A pan-European pension tracking service might be stifled by individual EU member states’ ability to share a member’s personal information, the Actuarial Association of Europe (AAE) has warned.
Publishing a detailed report on tracking systems used or planned by six member states – Belgium, France, Germany, Ireland, the UK and Hungary – it concluded that the use of a unique identifier to link state and occupational pensions savings would be of use but added that this would only be helpful if the data could be accessed by all relevant parties.
“But this is not always possible for personal data protection reasons,” the report notes.
“Mostly, this unique identifier can only be used by government-controlled organisations.”
The report looks at the various pension-tracking systems, either aimed only at first-pillar savings or, in the case of Ireland and the UK, ensuring that workers do not lose sight of occupational savings built up over the course of a working life spent at different employers.

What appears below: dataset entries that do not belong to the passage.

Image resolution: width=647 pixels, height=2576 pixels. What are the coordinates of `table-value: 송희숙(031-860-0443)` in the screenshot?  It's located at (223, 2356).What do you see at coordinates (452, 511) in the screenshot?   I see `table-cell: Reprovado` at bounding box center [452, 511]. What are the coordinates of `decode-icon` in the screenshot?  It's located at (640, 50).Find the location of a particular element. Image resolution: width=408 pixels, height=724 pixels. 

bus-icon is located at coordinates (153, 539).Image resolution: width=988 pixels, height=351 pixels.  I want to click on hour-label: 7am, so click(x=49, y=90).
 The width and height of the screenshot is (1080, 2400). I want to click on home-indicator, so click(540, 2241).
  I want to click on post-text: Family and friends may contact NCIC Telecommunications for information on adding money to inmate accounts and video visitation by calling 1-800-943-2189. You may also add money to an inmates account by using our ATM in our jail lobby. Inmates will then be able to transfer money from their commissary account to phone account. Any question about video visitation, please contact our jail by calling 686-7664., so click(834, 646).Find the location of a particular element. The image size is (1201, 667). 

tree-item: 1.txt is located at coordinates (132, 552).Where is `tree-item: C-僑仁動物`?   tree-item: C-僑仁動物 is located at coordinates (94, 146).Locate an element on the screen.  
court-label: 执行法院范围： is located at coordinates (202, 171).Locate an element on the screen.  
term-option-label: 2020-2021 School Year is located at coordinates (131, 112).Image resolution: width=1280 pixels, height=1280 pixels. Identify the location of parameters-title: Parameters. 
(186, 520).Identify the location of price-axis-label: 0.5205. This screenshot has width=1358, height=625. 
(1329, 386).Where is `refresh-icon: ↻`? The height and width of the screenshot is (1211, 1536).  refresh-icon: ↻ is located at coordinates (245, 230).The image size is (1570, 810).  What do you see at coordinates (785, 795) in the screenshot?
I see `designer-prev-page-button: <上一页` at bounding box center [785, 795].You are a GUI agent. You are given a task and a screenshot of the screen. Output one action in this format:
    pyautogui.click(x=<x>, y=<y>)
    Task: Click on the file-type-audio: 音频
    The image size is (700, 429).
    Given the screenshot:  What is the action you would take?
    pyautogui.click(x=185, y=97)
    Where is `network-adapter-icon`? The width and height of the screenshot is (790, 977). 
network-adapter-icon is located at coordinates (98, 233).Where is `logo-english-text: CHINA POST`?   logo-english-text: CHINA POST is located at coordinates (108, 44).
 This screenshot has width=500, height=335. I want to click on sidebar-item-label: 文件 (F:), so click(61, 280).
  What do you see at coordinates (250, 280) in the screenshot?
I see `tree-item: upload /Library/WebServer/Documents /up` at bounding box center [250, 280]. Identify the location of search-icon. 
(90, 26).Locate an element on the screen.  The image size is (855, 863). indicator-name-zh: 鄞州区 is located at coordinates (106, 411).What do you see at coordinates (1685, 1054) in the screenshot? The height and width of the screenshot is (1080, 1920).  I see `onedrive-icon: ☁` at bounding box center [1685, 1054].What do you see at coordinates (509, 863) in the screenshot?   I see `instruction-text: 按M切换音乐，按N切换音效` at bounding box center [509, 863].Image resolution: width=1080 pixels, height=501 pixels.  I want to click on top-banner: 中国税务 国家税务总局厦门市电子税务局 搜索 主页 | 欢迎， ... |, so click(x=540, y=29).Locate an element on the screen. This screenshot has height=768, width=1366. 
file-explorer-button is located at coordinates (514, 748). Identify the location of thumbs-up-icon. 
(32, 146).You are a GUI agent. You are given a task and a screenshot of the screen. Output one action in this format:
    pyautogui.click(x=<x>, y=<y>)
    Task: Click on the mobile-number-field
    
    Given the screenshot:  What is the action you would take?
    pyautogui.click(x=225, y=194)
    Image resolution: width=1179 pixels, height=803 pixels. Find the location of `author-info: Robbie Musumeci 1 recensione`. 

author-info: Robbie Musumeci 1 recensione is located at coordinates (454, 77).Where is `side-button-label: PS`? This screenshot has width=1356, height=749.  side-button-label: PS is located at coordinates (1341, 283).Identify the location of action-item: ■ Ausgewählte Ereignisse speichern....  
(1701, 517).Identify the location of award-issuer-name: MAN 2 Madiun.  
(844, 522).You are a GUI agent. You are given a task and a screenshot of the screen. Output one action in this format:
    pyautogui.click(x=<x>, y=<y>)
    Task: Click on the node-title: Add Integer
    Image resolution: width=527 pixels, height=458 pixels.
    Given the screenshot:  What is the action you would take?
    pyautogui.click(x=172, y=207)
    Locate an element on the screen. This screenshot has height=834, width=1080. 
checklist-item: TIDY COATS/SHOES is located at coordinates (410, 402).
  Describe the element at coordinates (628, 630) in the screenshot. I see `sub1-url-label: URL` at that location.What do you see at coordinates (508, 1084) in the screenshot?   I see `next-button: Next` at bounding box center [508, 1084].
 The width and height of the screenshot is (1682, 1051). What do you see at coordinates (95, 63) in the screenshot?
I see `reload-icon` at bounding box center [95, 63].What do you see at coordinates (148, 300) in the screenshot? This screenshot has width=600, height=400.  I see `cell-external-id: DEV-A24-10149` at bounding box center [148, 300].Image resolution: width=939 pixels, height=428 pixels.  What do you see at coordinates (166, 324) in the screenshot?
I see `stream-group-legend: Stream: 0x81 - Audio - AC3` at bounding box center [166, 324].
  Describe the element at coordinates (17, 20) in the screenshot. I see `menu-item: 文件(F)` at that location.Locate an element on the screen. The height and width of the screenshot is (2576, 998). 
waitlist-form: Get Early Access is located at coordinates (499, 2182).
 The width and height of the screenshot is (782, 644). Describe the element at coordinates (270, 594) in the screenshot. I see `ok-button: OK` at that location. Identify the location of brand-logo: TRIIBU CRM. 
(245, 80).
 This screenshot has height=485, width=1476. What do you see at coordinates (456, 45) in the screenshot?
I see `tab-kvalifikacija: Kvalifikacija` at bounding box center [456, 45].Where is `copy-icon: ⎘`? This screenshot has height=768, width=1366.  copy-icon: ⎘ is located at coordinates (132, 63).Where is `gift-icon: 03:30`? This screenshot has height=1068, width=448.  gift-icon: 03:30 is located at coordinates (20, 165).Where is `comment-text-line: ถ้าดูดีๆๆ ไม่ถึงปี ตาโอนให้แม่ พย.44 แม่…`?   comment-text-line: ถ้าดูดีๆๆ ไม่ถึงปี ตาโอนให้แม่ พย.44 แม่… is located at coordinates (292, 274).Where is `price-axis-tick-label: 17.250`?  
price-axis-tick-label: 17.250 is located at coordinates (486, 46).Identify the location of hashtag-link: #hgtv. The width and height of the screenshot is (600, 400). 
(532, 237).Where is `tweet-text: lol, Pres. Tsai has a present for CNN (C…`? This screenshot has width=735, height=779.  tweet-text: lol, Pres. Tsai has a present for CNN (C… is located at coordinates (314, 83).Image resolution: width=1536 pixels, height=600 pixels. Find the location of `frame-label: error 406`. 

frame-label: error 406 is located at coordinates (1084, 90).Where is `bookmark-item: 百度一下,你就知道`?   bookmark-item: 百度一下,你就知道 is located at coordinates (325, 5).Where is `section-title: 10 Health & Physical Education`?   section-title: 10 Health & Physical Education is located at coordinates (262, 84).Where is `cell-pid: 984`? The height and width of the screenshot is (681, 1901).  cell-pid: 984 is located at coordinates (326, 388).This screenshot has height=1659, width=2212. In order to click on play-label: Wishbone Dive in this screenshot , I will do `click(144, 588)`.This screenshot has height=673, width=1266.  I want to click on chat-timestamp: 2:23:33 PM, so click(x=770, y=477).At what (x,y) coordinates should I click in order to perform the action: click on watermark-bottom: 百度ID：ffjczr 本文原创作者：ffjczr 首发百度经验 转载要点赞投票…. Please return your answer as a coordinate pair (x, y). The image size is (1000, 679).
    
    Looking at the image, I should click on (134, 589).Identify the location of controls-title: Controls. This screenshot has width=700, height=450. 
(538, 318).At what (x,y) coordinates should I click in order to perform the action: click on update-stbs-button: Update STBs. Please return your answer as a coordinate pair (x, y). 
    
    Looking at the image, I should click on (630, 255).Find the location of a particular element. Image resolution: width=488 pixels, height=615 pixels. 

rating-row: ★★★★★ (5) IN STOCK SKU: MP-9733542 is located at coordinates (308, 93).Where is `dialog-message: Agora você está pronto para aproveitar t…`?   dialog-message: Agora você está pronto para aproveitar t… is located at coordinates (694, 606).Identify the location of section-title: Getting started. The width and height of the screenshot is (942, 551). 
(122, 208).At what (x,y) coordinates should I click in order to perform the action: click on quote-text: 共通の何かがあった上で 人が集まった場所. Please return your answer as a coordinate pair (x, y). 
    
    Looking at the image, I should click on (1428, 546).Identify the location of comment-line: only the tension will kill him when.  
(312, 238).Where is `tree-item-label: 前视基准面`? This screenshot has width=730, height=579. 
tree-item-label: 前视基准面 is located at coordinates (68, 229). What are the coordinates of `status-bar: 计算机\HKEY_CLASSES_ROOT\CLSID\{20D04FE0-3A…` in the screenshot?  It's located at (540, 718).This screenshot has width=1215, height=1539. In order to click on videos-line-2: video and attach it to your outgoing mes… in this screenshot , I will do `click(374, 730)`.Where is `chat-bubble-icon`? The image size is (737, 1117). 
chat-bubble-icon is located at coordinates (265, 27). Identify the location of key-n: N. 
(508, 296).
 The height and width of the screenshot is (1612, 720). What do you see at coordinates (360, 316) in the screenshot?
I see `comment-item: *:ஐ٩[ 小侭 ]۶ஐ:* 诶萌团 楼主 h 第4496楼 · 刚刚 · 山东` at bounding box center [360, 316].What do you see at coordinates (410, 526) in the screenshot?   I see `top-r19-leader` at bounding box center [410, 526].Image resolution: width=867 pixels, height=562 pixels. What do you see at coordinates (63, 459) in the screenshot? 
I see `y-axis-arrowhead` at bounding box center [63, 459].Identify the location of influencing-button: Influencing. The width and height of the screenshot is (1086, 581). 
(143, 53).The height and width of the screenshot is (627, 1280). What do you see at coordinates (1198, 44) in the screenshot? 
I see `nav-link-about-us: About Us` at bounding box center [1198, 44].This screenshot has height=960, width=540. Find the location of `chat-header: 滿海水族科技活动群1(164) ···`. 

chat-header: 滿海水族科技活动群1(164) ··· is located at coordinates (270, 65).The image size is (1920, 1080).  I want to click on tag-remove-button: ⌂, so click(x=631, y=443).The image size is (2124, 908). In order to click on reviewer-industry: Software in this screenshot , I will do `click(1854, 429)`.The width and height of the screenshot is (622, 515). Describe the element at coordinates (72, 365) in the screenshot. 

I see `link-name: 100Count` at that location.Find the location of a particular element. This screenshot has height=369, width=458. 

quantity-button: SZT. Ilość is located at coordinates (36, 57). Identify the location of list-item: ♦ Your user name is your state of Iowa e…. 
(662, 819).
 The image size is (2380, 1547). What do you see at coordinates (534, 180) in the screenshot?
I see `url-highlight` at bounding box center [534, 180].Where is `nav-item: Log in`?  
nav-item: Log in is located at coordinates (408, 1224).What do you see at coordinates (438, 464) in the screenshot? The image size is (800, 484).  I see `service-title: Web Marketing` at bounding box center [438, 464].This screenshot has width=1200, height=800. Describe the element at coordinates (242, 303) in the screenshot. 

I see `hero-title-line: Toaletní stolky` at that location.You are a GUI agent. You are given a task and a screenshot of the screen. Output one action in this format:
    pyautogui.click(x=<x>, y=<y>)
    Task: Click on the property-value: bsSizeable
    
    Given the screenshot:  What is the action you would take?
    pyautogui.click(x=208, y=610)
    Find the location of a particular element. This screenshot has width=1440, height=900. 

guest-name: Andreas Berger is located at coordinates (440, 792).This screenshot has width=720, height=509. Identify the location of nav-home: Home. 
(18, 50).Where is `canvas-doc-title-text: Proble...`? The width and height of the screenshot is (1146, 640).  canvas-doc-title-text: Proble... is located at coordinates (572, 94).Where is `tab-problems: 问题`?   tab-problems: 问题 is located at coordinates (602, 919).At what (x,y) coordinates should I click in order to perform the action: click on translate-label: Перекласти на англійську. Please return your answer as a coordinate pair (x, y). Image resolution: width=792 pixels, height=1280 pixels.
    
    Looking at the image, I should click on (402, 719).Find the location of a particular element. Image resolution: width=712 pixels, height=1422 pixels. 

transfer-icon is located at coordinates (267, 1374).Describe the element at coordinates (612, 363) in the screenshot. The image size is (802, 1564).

Falco Valkenburg, chair of the AAE’s pensions committee, said the report was about offering access to better information and promoting understanding across the sector.
“Pension-tracking services could play a key role in improving the information and understanding about pensions for all European citizens,” he said.
The report builds on an earlier paper by the AAE on how a pan-European tracking system could be constructed, noting it should build on the experience of existing national tracking services, such as those in place in the Netherlands and Denmark.
The European Commission is currently investigating the feasibility of a European tracking system – referred to as TTYPE – with the help of pension providers including PKA in Denmark and PGGM in the Netherlands.
The group published its preliminary results last May and is expected to present a new report by the end of the month.